━━━ DATASET RECORDS

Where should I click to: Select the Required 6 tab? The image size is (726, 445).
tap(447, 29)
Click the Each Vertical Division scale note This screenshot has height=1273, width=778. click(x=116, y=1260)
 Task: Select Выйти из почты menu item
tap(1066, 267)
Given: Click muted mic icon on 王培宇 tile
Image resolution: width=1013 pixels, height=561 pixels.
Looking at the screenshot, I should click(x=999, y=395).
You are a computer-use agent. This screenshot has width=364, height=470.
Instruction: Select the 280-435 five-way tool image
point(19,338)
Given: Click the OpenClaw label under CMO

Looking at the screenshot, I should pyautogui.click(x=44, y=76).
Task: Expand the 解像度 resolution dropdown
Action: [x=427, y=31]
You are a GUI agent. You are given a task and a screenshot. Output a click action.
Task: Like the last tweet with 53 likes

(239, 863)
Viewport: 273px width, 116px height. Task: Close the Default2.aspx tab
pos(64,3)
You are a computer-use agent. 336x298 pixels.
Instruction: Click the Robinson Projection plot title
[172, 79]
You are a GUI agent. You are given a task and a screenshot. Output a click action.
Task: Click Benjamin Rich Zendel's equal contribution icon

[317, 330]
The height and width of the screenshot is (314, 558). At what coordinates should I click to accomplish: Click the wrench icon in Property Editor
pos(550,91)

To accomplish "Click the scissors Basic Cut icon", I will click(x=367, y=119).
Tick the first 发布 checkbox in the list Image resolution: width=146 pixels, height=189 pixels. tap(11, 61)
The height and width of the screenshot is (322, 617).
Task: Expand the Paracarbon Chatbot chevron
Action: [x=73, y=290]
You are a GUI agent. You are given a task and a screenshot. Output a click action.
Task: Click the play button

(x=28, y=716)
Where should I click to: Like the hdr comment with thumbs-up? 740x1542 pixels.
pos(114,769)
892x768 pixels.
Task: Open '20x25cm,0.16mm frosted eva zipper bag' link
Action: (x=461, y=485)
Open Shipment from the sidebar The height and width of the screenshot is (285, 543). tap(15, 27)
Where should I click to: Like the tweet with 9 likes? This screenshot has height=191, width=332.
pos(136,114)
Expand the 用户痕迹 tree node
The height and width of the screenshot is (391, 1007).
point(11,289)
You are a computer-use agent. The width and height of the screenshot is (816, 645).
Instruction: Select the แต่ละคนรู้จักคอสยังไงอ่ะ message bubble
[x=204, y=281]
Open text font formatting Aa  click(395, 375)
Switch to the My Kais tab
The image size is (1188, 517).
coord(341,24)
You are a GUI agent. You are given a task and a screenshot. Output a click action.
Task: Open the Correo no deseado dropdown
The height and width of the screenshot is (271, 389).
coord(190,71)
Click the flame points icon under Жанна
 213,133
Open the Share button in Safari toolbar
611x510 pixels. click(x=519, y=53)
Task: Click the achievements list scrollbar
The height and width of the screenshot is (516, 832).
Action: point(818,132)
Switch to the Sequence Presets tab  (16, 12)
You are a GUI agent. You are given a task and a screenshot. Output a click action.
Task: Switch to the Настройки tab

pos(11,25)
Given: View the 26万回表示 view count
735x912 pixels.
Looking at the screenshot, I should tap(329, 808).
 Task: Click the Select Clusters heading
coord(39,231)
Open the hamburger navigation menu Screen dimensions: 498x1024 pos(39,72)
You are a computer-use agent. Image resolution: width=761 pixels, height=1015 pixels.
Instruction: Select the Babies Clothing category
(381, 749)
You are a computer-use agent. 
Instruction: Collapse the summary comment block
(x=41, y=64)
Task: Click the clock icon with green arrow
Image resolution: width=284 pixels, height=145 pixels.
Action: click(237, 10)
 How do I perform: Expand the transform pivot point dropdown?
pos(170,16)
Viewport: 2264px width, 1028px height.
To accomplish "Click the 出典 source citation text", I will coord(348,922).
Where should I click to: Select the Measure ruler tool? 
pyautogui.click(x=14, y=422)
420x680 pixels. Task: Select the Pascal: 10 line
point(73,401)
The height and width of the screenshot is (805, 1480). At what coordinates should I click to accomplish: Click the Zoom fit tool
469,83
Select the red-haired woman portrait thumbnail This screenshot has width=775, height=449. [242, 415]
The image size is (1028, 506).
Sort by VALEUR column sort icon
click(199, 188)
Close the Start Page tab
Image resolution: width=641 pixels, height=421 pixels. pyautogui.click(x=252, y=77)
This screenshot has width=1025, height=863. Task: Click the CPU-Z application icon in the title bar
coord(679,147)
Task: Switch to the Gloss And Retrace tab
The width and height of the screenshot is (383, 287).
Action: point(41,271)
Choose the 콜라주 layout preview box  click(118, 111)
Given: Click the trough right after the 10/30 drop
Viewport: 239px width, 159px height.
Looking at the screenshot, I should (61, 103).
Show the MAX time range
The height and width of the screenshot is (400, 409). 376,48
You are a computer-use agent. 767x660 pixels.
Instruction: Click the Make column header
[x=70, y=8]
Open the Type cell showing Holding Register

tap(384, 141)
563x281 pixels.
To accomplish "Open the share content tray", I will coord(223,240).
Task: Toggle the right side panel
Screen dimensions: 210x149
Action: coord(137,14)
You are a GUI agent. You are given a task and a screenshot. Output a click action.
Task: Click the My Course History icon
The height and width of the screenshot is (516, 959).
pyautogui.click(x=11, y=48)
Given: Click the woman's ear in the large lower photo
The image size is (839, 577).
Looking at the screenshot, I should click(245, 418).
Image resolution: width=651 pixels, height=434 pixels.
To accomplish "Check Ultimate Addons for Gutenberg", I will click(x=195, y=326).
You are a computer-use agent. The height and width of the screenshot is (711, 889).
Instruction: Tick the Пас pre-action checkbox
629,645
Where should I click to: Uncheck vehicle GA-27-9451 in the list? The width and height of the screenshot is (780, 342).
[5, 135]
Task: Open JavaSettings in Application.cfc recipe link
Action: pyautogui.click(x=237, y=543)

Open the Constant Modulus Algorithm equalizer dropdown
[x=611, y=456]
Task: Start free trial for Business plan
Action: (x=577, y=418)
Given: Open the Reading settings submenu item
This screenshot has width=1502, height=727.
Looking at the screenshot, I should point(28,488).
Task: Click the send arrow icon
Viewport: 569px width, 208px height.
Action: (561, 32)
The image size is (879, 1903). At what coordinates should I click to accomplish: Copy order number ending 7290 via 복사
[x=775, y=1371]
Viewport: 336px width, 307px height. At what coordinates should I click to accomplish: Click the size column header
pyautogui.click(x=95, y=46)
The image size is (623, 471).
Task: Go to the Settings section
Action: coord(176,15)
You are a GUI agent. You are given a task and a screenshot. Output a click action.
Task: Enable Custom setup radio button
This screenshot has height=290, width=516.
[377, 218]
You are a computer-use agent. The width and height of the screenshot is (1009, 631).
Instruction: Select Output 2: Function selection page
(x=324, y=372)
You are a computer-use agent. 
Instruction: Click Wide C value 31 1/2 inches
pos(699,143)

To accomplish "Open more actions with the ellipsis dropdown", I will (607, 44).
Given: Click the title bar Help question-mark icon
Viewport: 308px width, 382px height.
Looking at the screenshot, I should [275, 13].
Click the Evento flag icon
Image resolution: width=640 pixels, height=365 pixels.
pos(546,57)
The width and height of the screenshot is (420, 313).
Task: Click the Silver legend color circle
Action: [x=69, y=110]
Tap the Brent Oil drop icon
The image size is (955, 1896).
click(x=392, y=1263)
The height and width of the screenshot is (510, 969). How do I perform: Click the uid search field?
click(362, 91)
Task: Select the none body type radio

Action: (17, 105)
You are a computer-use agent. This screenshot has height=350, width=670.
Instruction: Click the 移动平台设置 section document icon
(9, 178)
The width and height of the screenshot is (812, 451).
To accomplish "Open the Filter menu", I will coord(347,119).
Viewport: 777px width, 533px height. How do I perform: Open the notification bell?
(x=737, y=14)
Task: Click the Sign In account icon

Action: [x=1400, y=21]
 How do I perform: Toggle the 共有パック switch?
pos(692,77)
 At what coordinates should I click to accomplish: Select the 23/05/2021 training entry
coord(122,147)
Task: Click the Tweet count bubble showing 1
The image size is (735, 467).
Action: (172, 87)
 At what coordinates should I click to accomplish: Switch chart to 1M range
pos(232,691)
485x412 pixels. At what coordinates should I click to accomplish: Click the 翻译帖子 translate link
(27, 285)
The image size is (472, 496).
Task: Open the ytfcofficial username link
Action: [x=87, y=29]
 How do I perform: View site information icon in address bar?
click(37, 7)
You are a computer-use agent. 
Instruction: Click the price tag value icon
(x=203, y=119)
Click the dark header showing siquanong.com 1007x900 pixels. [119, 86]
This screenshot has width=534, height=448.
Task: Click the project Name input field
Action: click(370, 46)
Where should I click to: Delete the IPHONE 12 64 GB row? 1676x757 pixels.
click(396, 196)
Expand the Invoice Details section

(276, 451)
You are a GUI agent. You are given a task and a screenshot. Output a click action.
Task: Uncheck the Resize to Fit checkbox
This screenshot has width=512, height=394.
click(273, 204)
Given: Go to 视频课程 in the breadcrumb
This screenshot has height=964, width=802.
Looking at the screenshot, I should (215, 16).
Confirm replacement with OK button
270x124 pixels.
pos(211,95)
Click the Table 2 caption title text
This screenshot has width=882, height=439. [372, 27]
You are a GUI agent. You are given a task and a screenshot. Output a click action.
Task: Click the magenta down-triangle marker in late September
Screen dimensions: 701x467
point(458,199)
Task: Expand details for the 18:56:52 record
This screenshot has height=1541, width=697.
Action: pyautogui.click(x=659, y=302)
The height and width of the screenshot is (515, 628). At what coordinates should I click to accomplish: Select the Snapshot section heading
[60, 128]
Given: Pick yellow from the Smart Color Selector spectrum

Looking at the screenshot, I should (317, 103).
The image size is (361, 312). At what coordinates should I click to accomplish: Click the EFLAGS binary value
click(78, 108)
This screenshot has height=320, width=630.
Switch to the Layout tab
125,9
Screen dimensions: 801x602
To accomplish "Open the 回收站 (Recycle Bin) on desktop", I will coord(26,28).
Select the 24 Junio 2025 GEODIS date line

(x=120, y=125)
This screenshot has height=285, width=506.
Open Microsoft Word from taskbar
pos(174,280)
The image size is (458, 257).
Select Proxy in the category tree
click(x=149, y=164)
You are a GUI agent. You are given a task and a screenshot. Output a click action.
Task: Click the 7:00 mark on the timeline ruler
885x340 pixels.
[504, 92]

━━━━━━

▶ _EXERCISE AIM_: Search the entries for the string "right" and return each line where it turns up.

▶ _SOLUTION_:
Given: Click the trough right after the 10/30 drop
Task: Toggle the right side panel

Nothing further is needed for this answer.